Il 16 novembre saranno molti i nuovi film al cinema, ma cominciamo la settimana con il propedeutico The Paris Opera, evento in sala 13 e 14 novembre. Secondo degli otto documentari del ciclo I Wonder Stories (il primo era Manifesto con Cate Blanchett), dischiude minuziosamente i molteplici retroscena del grande teatro parigino, capitale di Opera e Balletto, partendo dai convenevoli con Hollande e le conferenze stampa fino alle prove orchestrali e quelle dei bambini della scuola di musica. È una boccata d’ossigeno quest’immersione totale nel mondo segreto di un coacervo di arti accessibile a pochi ma affascinanti da ogni punto di vista.

Un vero toro sistemato sul palco per il Mosé e Aronne, l’affanno dietro le quinte della prima ballerina durante il debutto, le prove di un giovane baritono russo fresco d’Accademia e le tante gatte da pelare per il direttore Stéphane Lissner, tra tagli fondi e cambi coreografici, tutto viene osservato dalla regia senza intrusioni. Metterà una gran voglia di scoprire l’Opera anche a chi non la conosce.

Proveniente dal Sundence, con sole 5 copie iniziali in Usa, The Big Sick ha incassato 435mila dollari, con una media schermo di 87mila, la più alta del 2017. Ora è a quota 53,5 milioni di dollari incassati in tutto il mondo, su un budget di 5,5: un risultato fenomenale. Anche la critica ha abbracciato la storia di questo tassista Uber pakistano con ambizioni da stand-up comedian. Si ricalca la vera storia d’amore del protagonista Kumail Nanjiani con una ragazza americana. Navigando tra commedia e dramma alla malattia di lei, la sceneggiatura rimane equilibratissima. Estremamente realistico il flusso narrativo, sboccia con risate salutari e intelligenti ma non furbe (viva Dio), privo di lacrimoni facili è il film da non perdere. In più, con una Holly Hunter suocera irresistibile.
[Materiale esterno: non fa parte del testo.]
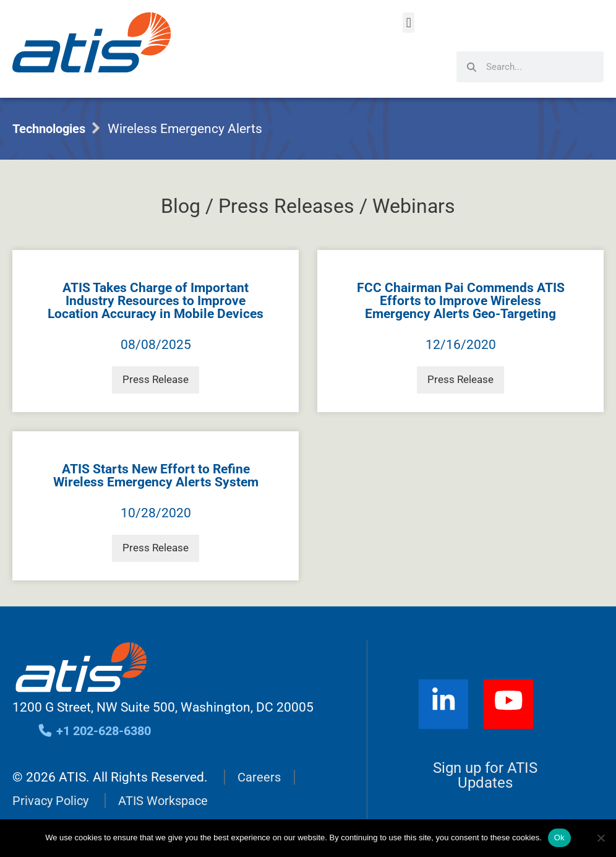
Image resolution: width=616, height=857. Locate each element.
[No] (601, 838)
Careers (260, 764)
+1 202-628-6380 (98, 718)
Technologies (52, 129)
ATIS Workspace (169, 788)
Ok (559, 837)
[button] (408, 22)
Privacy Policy (52, 788)
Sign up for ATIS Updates (485, 763)
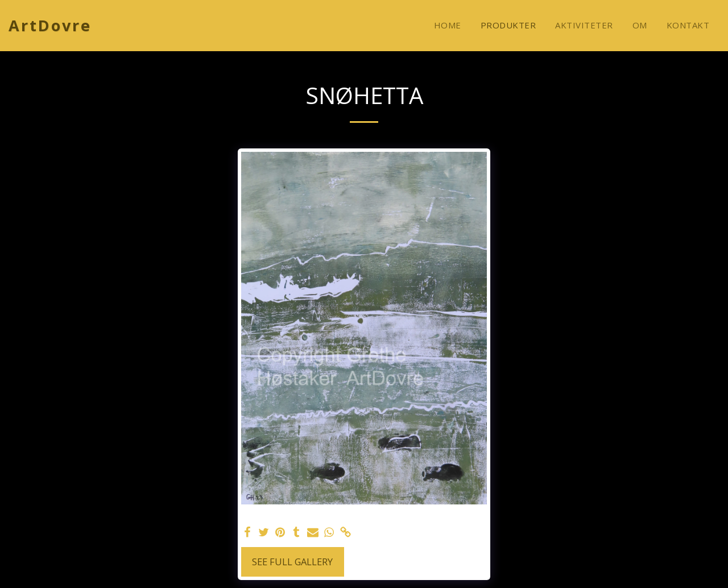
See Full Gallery (292, 561)
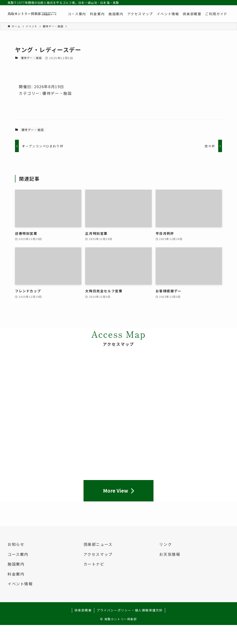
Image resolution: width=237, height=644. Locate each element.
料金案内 (16, 574)
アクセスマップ (98, 554)
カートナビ (94, 564)
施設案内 (16, 564)
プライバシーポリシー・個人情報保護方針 (129, 610)
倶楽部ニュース (98, 544)
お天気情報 (170, 554)
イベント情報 (20, 584)
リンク (165, 544)
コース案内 (18, 554)
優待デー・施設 (31, 58)
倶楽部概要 (83, 610)
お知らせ (16, 544)
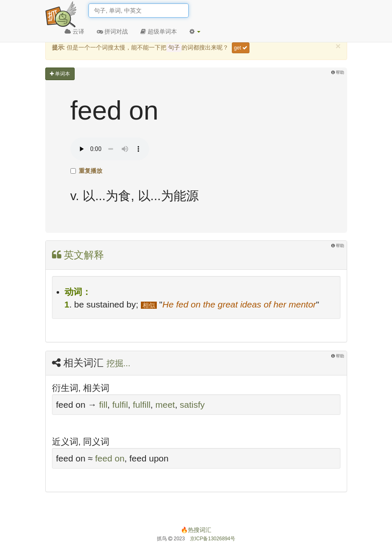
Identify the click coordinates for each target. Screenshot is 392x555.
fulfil (120, 404)
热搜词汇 (200, 530)
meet (165, 404)
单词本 (60, 74)
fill (103, 404)
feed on (110, 458)
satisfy (192, 404)
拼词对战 (112, 31)
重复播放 (91, 171)
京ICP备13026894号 (213, 539)
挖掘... (118, 363)
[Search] (138, 10)
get (241, 48)
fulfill (142, 404)
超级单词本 (158, 31)
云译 (74, 31)
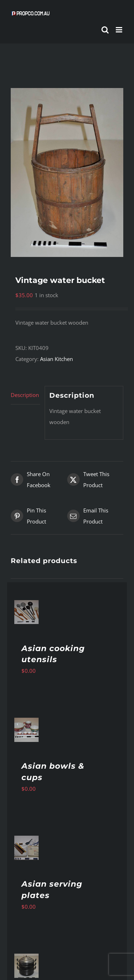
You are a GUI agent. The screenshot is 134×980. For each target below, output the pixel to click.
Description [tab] (25, 395)
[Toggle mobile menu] (119, 30)
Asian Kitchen (57, 359)
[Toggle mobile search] (105, 30)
Ci avviciniamo a Hollywood con Jessica Chastain, eterea e determinata in La signora dello zoo di Varsavia. Antonina Żabińska, titolare col marito del più grande zoo polacco, ancora oggi esistente, nascose e salvò architettandone la fuga decine di ebrei durante l’occupazione tedesca. Il dramma letterario omonimo sulla storia vera, edito da Sperling & Kupfer, rivive nel corpo di una diva mai deludente. Tra gallerie popolate segretamente da famiglie perseguitate, animali zoologici spauriti, melodie al pianoforte come segnali contro le ispezioni, e l’ambiguo ufficiale nazista con la cattiveria inedita di Daniel Brühl, il film si sviluppa secondo i canoni dell’odierno biopic. Perciò tanto mainstream in esecuzione, pregnanza storica didascalica con sentimentalismo un po’ patinato, ma su tutti svetta una storia sconosciuta di eroi impensabili. Di nuovo alla filmografia sull’Olocausto si porta un affresco sull’amore per la vita di uomini e animali in lotta per un’armonia di pace.